[patch V2 00/29] stacktrace: Consolidate stack trace usage

From: Thomas Gleixner
Date: Thu Apr 18 2019 - 05:06:58 EST


This is an update to V1:

https://lkml.kernel.org/r/20190410102754.387743324@xxxxxxxxxxxxx

Struct stack_trace is a sinkhole for input and output parameters which is
largely pointless for most usage sites. In fact if embedded into other data
structures it creates indirections and extra storage overhead for no
benefit.

Looking at all usage sites makes it clear that they just require an
interface which is based on a storage array. That array is either on stack,
global or embedded into some other data structure.

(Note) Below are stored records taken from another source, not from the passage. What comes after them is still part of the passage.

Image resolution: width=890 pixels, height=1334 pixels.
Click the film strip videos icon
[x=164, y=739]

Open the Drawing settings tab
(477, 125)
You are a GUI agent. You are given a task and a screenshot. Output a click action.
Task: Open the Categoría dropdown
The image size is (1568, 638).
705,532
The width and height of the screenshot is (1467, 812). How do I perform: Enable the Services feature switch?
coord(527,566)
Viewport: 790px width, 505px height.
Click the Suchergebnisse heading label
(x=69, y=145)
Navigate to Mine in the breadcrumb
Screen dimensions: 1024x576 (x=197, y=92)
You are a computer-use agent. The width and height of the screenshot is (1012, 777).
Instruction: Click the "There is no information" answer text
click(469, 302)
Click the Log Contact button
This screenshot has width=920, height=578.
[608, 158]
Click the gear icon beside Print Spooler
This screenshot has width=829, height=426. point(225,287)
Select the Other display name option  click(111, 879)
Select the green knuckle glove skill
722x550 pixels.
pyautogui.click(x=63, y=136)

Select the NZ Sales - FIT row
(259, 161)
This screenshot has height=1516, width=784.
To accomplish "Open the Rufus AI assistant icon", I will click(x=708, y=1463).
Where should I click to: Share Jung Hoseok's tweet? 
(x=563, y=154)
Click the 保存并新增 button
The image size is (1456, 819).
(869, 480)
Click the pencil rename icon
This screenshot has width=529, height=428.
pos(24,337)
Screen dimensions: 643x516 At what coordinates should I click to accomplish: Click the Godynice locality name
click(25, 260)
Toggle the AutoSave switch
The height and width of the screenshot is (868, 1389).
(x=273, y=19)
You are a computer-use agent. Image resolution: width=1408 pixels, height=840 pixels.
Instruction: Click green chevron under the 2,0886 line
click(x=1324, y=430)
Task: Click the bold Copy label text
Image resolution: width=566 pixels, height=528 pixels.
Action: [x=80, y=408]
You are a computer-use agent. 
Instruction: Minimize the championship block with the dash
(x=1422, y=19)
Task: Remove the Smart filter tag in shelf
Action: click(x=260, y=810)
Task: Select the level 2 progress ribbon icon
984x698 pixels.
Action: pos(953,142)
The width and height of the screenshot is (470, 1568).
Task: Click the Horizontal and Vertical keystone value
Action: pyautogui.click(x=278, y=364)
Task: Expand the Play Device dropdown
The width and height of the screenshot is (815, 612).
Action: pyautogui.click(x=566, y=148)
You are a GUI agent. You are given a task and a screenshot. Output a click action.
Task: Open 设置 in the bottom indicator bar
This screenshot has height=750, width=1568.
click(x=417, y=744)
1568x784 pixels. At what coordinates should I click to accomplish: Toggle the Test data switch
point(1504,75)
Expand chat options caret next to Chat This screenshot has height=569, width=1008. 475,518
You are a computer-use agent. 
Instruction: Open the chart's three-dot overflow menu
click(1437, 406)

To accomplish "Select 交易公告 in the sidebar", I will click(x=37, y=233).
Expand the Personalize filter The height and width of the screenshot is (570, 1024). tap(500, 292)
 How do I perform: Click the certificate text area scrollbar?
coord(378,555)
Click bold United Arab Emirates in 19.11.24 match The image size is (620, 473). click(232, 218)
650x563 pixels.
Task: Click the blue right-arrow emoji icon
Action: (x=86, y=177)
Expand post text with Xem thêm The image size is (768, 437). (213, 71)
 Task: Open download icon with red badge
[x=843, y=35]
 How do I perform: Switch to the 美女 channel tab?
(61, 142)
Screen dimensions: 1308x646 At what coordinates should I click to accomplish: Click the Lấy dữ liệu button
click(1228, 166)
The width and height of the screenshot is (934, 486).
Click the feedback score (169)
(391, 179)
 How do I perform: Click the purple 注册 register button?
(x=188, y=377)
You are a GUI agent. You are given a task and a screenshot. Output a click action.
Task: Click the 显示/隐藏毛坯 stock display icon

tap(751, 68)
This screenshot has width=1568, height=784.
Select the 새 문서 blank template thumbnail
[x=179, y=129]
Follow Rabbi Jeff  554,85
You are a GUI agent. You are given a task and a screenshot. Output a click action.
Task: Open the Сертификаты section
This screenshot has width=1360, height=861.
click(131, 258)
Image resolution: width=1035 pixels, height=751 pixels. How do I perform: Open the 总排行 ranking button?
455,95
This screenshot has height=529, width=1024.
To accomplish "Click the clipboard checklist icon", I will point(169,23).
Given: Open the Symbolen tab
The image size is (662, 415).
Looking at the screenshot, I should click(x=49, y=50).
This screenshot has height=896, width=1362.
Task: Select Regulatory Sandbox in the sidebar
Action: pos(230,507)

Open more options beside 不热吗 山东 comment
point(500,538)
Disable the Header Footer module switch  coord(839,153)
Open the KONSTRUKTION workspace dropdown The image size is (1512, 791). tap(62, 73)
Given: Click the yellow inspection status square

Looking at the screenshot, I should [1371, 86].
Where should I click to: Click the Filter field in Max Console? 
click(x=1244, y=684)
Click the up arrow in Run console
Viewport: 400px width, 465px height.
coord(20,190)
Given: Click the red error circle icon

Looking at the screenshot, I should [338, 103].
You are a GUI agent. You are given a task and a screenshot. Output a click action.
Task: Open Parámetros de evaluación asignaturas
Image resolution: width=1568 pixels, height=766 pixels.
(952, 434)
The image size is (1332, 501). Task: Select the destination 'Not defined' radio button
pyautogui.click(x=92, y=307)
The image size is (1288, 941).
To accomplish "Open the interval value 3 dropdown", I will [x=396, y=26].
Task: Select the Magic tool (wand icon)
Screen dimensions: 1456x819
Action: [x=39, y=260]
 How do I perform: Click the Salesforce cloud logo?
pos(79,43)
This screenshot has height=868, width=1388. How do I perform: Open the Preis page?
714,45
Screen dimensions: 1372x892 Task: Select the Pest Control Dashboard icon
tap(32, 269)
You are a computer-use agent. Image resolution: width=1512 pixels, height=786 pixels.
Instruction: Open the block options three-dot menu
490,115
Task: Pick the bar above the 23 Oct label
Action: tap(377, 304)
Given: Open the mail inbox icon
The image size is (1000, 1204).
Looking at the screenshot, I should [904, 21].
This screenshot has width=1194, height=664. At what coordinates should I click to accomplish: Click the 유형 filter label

Some of the stack depot usage sites are outright wrong, but fortunately the
wrongness just causes more stack being used for nothing and does not have
functional impact.

Fix this up by:

1) Providing plain storage array based interfaces for stacktrace and
stackdepot.

2) Cleaning up the mess at the callsites including some related
cleanups.

3) Removing the struct stack_trace based interfaces

This is not yet changing the struct stack_trace interfaces at the
architecture level, but it removes the exposure to the usage sites.

The last two patches are extending the cleanup to the architecture level by
replacing the various save_stack_trace.* architecture interfaces with a
more unified arch_stack_walk() interface. x86 is converted, but I have
worked through all architectures already and it removes lots of duplicated
code and allows consolidation across the board. The rest of the
architecture patches are not included in this posting as I want to get
feedback on the approach itself. The diffstat of cleaning up the remaining
architectures is currently on top of the current lot is:

47 files changed, 402 insertions(+), 1196 deletions(-)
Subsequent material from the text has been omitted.